Welcome to this month’s What’s Your Diagnosis Challenge!
But before we begin, check to see if you got last Management of Pediatric Transplant Patients in the Emergency Department right.
Case Presentation: Recognition and Management of Pediatric Travel-Associated Infectious Diseases in the Emergency Department
A 12-year-old boy with no past medical history presents to your ED with fever for 4 days to 40°C with associated headache and abdominal pain…
The boy has been eating and drinking less and is less active. His vital signs are: temperature, 39.8°C; heart rate, 175 beats/min; respiratory rate, 32 breaths/min; blood pressure, 92/68 mm Hg, and oxygen saturation, 96%. He appears pale and quiet but does not seem toxic. His ears and throat look normal. His lungs are clear. His heart is tachycardic without murmur. His abdomen is soft and nontender, without organomegaly. There is no rash. His capillary refill is normal. A diligent resident discovers that the family returned recently from the Philippines.
You wonder: is this is a viral syndrome that needs only supportive care? Could the travel to the Philippines be significant? What diseases are endemic to the Philippines? What other details about the travel might be helpful? Do you need to send laboratory tests? Do you need to start empiric treatment?

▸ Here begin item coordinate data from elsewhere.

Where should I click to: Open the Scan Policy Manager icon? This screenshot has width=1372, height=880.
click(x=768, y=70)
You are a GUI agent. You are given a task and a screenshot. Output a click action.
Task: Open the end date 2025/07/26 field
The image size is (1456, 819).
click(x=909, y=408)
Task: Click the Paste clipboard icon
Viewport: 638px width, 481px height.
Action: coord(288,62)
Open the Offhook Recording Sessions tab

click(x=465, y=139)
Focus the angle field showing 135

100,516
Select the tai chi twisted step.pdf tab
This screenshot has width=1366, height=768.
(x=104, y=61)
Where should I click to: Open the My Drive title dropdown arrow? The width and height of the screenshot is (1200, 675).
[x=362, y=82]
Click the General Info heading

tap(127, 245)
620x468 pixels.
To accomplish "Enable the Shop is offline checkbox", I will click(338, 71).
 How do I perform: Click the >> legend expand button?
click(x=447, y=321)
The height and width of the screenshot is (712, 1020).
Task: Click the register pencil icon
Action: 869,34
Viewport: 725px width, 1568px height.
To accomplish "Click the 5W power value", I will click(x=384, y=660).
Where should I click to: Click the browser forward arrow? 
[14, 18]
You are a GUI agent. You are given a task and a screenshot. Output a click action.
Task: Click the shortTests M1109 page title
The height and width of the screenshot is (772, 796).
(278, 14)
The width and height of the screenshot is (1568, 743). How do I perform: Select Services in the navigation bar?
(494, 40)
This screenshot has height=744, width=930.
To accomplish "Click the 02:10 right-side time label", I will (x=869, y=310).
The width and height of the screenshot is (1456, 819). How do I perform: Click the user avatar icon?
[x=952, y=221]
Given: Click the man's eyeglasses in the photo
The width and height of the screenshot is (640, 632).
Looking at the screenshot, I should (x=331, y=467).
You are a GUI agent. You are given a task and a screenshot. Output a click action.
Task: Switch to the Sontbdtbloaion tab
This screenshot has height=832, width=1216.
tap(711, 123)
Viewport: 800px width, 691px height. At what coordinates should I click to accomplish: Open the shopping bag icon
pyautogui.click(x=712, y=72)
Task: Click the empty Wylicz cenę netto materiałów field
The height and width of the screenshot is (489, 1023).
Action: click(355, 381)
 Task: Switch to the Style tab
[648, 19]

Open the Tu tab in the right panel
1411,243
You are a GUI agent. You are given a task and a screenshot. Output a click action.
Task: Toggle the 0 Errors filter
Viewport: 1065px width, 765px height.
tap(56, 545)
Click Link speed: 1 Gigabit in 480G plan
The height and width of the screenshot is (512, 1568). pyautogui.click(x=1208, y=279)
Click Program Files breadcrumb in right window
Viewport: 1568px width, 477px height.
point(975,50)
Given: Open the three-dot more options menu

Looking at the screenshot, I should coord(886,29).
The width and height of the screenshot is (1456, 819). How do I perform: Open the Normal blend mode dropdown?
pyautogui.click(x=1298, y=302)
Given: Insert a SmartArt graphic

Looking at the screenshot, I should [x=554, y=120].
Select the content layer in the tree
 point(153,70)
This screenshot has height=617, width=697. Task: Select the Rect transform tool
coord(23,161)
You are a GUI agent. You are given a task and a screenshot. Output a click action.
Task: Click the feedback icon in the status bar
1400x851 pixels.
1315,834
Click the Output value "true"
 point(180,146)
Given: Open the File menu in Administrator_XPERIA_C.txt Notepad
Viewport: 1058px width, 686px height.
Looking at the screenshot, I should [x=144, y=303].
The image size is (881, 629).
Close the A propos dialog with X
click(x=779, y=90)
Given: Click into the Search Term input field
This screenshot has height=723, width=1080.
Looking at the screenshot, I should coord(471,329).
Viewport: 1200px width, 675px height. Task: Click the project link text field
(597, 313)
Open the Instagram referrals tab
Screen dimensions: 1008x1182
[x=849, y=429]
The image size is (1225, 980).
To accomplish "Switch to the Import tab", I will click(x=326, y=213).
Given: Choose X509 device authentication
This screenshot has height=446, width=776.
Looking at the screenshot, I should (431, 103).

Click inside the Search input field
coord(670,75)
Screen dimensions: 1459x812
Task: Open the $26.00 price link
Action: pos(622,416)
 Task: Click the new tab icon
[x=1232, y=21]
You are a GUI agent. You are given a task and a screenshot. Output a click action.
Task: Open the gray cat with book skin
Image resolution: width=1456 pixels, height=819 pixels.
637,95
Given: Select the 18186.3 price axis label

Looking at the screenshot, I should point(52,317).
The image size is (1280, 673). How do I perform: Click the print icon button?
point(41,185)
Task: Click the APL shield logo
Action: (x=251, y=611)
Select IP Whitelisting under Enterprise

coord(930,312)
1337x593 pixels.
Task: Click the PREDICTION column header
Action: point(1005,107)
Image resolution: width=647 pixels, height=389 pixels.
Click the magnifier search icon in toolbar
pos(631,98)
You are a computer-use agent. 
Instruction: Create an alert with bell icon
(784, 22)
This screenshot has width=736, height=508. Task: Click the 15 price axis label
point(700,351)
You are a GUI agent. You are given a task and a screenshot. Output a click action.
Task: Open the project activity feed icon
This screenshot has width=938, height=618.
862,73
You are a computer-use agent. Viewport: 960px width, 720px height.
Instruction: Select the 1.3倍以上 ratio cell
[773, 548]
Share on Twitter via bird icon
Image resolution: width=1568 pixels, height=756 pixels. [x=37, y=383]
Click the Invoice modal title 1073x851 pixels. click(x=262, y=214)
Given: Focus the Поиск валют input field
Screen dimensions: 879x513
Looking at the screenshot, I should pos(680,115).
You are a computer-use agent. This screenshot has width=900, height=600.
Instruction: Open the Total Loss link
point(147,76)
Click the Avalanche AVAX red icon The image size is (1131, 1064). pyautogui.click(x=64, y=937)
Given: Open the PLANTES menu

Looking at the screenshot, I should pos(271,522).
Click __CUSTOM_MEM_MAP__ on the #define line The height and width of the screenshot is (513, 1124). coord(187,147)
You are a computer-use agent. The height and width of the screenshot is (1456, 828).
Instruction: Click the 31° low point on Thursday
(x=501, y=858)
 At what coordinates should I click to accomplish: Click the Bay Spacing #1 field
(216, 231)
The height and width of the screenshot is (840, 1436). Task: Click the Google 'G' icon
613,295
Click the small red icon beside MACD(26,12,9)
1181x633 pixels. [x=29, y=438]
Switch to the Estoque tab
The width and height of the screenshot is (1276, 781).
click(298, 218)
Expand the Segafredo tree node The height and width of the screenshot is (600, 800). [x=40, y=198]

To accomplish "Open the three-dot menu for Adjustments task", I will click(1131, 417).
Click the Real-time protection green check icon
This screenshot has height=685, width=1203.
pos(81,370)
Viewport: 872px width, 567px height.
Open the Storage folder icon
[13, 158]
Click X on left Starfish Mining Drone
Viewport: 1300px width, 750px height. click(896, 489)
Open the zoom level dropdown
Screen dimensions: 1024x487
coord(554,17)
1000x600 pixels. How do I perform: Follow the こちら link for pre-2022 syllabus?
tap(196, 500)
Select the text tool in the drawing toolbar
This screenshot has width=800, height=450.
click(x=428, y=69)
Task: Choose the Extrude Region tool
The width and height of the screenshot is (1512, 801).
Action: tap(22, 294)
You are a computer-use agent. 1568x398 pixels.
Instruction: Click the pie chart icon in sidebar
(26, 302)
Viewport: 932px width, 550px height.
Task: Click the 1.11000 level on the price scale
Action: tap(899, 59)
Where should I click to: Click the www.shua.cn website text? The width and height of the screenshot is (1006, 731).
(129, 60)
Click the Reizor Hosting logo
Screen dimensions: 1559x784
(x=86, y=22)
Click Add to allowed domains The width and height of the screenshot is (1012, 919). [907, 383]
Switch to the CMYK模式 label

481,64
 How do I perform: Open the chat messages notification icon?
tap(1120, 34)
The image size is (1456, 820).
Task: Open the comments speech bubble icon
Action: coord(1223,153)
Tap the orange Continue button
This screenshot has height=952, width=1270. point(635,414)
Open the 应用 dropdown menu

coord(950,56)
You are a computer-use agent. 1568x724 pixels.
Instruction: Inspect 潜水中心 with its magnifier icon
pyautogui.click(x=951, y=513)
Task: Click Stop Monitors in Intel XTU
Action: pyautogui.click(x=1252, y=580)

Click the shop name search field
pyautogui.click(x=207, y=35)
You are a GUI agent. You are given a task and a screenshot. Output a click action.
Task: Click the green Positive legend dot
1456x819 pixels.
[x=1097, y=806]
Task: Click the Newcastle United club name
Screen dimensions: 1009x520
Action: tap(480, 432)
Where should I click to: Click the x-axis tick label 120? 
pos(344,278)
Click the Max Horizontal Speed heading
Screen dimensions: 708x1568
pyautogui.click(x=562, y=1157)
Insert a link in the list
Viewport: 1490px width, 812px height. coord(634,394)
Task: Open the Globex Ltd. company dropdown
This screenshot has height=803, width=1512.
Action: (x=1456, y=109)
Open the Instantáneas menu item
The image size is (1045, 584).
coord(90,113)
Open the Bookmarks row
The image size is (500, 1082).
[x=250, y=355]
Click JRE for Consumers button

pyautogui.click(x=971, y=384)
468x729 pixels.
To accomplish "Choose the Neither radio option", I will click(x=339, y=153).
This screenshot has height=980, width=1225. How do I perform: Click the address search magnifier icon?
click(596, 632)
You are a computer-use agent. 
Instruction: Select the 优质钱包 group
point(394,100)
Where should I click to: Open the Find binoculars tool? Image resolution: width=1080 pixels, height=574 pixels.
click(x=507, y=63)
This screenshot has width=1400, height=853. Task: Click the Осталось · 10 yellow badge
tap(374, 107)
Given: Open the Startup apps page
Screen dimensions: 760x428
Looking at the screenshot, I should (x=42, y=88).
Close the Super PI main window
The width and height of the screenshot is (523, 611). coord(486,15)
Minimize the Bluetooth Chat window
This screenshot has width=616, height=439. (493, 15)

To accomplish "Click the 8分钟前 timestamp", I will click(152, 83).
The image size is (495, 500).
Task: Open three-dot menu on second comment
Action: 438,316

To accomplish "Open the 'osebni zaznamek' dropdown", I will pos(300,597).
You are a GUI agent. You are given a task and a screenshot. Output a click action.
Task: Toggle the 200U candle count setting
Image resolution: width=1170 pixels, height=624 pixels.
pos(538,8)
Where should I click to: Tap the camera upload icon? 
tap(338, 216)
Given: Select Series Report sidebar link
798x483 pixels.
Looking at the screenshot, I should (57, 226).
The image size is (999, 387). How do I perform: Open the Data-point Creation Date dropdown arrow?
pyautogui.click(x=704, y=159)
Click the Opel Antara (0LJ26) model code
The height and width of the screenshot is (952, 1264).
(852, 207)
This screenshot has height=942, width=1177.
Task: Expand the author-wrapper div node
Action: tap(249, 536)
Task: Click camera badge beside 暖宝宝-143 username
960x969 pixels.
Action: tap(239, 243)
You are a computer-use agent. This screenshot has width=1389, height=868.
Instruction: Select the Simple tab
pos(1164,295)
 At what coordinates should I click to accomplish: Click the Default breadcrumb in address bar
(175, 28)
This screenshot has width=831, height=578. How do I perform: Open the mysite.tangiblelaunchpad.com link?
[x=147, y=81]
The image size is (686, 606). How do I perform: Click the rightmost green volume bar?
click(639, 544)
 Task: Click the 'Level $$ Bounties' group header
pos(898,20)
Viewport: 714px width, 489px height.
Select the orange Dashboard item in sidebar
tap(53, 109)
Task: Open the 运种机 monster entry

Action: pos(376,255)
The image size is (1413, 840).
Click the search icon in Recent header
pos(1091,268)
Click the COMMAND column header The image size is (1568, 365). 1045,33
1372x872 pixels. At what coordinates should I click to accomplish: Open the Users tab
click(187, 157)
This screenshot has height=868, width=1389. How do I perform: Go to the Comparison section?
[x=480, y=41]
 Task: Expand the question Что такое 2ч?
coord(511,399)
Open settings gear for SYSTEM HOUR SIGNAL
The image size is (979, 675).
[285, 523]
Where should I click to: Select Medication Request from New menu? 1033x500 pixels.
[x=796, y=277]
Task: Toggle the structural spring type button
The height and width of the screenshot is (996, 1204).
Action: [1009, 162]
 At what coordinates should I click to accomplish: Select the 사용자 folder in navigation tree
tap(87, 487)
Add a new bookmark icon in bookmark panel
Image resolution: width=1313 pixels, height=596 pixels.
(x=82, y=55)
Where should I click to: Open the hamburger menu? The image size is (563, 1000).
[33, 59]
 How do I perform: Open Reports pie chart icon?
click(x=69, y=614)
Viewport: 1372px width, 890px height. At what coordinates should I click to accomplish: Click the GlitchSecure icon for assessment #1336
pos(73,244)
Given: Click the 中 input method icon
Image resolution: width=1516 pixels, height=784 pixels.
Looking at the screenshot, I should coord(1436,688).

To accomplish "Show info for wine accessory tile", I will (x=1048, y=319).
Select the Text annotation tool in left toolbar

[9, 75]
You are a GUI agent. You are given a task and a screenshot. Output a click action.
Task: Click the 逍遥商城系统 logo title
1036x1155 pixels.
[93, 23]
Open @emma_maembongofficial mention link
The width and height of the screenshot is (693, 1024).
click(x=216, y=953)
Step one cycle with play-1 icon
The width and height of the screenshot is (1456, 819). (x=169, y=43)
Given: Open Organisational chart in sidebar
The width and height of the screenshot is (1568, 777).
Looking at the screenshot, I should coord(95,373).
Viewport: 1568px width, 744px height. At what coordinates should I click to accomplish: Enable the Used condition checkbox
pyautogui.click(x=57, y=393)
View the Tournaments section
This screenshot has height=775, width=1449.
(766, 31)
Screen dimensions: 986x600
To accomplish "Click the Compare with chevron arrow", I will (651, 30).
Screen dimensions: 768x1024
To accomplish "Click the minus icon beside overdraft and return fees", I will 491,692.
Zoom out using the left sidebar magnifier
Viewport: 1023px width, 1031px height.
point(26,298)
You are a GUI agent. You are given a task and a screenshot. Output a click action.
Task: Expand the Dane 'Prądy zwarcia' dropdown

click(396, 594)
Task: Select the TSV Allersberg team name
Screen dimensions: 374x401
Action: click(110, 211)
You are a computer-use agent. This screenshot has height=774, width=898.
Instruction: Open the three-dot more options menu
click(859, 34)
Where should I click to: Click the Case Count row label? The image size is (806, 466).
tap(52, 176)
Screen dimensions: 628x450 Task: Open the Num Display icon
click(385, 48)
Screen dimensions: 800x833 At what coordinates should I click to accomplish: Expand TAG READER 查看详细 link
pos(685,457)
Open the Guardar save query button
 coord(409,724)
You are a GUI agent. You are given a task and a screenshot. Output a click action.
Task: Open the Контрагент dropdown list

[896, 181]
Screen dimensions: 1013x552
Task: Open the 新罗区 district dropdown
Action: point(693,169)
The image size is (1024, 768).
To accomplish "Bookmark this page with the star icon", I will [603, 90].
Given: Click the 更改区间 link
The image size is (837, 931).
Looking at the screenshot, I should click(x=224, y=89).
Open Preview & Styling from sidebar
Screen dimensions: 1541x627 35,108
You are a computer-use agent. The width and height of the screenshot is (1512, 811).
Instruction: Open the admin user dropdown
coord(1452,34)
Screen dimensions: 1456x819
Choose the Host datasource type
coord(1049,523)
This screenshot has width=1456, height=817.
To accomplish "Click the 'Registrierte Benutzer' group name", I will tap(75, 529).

A detailed travel history revealed that the family returned 1 week ago from a 2-week tourist trip to Palawan, during which they participated in many outdoor and water-based activities. The family denied a pretravel visit with their pediatrician and denied using prophylactic medications for malaria. The patient was previously vaccinated for yellow fever and hepatitis A. He received a typhoid vaccine 1 year ago before international travel. The family reported that they drank only bottled water, but they did eat food from street vendors. They stayed only in hotels. They said no one else in the family was sick. There was no local medical care. Using the CDC travel website, the resident searched for TAIDs that are present in the Philippines and found that the patient was at risk for malaria, dengue, typhoid fever, rickettsial disease, chikungunya, Zika, and leptospirosis. A malaria blood smear was negative. Testing was sent for the other TAIDs listed. Blood and urine cultures were sent. CBC, LFTs, and electrolytes testing showed no significant abnormalities. After receiving acetaminophen in the ED, the boy’s temperature normalized and his headache resolved. He was able to tolerate fluids. The patient was discharged on oral doxycycline, pending the results of cultures and disease-specific testing. The pediatrician was contacted and said she will repeat the malaria blood smears and follow the results of the pending laboratory studies. The patient improved after 2 days of antibiotics. The Department of Health contacted the pediatrician with a positive PCR for leptospirosis.